Now, I hate glory hunters. Children who support City or Chelsea because they’re good disgust me. The parents should be ashamed of themselves for depriving their kids of ever getting to watch proper football and confine their lives to Saturday afternoons in a sweaty pub watching a Ukrainian broadcast of the game.
I have been a Stalybridge fan virtually all my life. I have never really had the opportunity to choose who I support. I was taken to ‘Bridge games and fell in love. I never had the chance to be a glory hunter, or if I did I spurned the opportunity. I’ve never had the opportunity to support someone because they were good. Until now.
In recent months, I’ve become an avid watcher of NFL. Inspired by sitting in a packed out bar in Vegas, drinking beer, surrounded by whooping Americans in their jerseys, proud. Prouder than anything to support their team, yet enjoying the company of fans from around the nation. High-fiving their rivals after a good play. It was something I found comforting.
Now don’t get me wrong, I enjoyed the game anyway, but I’d never really taken it seriously. But how can I possibly take it seriously without a team?
I have no affiliation with America. Following that large jug of Sam Adams, and a few more, I declared I will become a fan. I will follow my team home and away (from the comfort of my armchair, and unless it doesn’t get too late). I will don the colours of my team and wear them with pride. I will worship my favourite player and will paste an already put together wallpaper onto my computer screen.
One problem, who were my team?
I have crafted a list of ways to decide how to go about choosing a team. If this was football (soccer) or I lived in the US, it’d be no problem. It’s all about the geography.
But geographically, it’d be pointless.
I’ve decided to go down the best team route would make me not only a hypocrite but also I’d probably end up behaving like a City fan. And I wouldn’t wish that on anybody never mind myself.
The first method, ashamedly was best kit. I am a lover of a nice sports kit and have a few kits from around the globe that have just tickled the old fancy, so hey! why not combine the two?
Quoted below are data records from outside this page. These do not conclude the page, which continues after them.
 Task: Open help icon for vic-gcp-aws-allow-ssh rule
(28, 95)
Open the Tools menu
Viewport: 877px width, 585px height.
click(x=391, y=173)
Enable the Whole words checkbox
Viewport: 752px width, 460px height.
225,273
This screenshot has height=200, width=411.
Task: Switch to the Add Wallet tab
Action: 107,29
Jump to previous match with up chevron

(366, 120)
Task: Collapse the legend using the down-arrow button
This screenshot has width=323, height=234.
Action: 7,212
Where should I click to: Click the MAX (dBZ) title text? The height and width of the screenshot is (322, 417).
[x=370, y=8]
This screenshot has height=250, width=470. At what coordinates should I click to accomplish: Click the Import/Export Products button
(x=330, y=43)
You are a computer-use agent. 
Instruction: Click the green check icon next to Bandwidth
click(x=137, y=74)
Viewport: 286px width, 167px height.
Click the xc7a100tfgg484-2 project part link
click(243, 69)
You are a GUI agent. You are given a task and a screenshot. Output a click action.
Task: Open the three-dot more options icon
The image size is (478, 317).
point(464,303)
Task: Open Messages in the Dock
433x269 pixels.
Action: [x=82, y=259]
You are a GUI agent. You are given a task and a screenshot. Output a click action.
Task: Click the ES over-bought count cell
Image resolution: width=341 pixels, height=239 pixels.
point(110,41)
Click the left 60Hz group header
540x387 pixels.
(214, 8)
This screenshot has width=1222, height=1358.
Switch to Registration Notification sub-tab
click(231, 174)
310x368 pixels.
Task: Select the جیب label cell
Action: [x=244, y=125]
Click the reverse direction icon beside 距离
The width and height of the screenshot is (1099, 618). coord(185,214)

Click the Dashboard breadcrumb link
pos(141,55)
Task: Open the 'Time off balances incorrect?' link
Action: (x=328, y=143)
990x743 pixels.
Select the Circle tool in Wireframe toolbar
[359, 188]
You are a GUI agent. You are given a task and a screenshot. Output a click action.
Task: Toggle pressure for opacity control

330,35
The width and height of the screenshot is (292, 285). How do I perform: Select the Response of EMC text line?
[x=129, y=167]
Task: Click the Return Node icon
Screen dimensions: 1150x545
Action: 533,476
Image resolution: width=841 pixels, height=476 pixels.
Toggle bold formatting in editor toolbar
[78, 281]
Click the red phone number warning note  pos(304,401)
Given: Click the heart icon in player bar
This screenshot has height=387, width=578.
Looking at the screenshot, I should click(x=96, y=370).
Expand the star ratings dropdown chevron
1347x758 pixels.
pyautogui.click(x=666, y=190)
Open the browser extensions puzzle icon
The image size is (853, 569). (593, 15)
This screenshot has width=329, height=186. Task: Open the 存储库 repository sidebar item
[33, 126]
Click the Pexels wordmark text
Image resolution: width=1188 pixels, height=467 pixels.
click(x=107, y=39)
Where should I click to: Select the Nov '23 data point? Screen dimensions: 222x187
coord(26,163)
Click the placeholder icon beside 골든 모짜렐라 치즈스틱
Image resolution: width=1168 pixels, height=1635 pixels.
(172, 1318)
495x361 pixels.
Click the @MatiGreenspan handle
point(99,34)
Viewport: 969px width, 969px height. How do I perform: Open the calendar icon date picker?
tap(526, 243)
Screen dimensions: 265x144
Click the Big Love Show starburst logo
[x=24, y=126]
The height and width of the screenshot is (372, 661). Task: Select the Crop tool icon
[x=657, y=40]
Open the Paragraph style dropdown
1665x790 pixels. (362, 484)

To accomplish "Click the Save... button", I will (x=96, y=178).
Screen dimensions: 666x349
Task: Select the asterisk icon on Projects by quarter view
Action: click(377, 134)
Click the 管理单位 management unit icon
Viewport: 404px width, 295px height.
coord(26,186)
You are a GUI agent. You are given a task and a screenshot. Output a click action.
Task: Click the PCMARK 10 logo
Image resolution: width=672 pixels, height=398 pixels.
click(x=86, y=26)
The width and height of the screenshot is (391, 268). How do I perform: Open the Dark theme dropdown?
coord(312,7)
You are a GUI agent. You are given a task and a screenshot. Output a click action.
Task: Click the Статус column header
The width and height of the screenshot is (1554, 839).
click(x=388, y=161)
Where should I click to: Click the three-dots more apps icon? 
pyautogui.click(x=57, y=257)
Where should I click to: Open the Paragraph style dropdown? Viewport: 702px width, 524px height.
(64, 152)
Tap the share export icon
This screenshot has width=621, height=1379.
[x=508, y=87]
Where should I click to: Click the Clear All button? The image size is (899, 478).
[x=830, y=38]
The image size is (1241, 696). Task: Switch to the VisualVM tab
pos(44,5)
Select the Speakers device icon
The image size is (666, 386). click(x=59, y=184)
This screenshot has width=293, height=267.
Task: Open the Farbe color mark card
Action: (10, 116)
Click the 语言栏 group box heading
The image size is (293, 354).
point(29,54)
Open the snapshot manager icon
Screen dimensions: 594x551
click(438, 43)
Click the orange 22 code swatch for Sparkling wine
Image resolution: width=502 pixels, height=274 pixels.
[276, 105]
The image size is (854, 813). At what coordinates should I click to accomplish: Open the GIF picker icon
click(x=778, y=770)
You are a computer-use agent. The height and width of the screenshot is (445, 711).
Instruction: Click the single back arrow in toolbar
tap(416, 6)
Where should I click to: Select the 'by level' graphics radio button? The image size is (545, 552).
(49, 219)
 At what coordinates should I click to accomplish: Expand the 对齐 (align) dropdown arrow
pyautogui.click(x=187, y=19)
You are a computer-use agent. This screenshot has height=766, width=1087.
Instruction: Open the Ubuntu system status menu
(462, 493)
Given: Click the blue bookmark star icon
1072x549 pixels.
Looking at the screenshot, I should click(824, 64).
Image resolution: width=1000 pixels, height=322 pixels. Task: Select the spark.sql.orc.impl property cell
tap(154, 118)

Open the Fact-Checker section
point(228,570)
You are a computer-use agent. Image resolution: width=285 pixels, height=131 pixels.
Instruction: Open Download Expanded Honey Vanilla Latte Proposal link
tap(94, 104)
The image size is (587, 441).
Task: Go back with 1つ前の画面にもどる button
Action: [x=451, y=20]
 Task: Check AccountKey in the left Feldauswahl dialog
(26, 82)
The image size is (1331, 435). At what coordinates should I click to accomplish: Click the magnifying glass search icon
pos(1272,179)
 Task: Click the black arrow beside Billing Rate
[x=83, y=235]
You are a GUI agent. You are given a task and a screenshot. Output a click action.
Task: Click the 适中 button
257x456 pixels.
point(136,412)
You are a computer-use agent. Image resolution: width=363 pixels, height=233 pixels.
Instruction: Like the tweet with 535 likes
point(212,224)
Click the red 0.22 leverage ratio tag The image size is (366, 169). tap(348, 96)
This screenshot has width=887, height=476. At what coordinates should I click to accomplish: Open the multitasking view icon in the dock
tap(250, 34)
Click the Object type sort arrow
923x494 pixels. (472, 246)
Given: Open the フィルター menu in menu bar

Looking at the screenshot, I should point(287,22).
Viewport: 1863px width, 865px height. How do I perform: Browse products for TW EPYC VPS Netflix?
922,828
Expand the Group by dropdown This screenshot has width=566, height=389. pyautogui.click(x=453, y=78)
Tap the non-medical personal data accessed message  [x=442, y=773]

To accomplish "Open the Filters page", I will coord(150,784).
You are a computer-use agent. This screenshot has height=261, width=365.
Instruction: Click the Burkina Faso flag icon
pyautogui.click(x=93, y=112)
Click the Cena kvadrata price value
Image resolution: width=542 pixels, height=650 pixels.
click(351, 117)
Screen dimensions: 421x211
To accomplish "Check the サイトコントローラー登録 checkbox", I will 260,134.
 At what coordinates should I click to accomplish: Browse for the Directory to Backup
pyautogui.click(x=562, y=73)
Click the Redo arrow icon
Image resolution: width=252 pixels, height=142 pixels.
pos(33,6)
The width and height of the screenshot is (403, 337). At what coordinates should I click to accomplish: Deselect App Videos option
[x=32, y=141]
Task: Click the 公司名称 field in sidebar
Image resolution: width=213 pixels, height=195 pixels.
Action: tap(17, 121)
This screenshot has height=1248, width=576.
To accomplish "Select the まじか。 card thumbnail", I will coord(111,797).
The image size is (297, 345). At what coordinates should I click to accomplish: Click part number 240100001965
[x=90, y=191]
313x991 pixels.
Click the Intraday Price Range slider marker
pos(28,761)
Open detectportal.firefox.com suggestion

“Ohh hey, did you catch the Vike’s game the other night,” asks a random man noticing me looking cool in my jersey. He seems pleasant, loves his sport. A proper man’s man.
“Yes, Yes I did.”
And so we’d chat about the game and bond over a cold ale. We’d probably even get into a round. And then…
“So, how come your a Vikings fan?”
“Well, ermm, I just, I just really liked the kit,” And then knowing me probably add, “Purple is just sooo my colour.”
Then he’d leave, and it’d probably be his round so not only would I seem extremely feminine but I’d lose out on a pint.
Next, which I think is a great way to pick a team, is a name that matched your personality. I thought long and hard about this. I’ve checked and checked the 32 teams of the NFL and sadly nowhere in the country is home to the Handsome-Sex-God-ers. So that was out.
Hang on I thought, whilst there are no Handsome-Sex-God-ers, there are lots of teams with cool names. Why don’t I just choose the coolest? I scanned the list again.
The Buccaneers? Na too piratey.
Vikings? Na I’d still feel like I was doing it because I’d get to wear purple.
Bengals? Orange, you must be joking!
I could go on. There are lots of great named teams. And there are lots of little reasons why not to support them. When you already love something, it’s easy to put up with little foibles. I was already in love with my girlfriend before I realised she chews really loudly and I was already in love with Stalybridge before I noticed, well I noticed they were really rubbish.
It’s a lot harder when you’re not yet in love. An orange kit? Oh God I don’t want to get involved with that. Could I really walk down the street with a picture of a dolphin on my t-shirt?
I let a few days pass on this. Well weeks actually. I looked for clues. Wherever they may be. There was the Marshall Eriksen factor. It did seem that all roads were leading me to Minnesota. I mean it’s as cold as Manchester right?
And then it hit me. Manchester. There’s Manchesters all over the planet. Geographically it wouldn’t be pointless. I’d find the closed team to Manchester, New Hampshire and support them. Support them with all my might. Be proud to wear the jersey of that team. Worship their Quarterback like he was David Beckham and their coach like he was Jim Harvey.
And with that I went to work. I went to work rather excited that when I got home, after some painstaking Christmas shopping, my new team would be found courtesy of Google Earth. I was ready. My team to support would be…
Well. Actually. After work, I did indeed go Christmas shopping. I also popped into Foot Locker on my way up to the station. I bought a Giants shirt. I’m a Giants fan now.
After a long, thought out plan to choose a team. I had chosen. I had chosen the Giants. I had chosen the Giants, ashamedly, based on the best looking jersey. The best looking jersey on the four they actually stocked.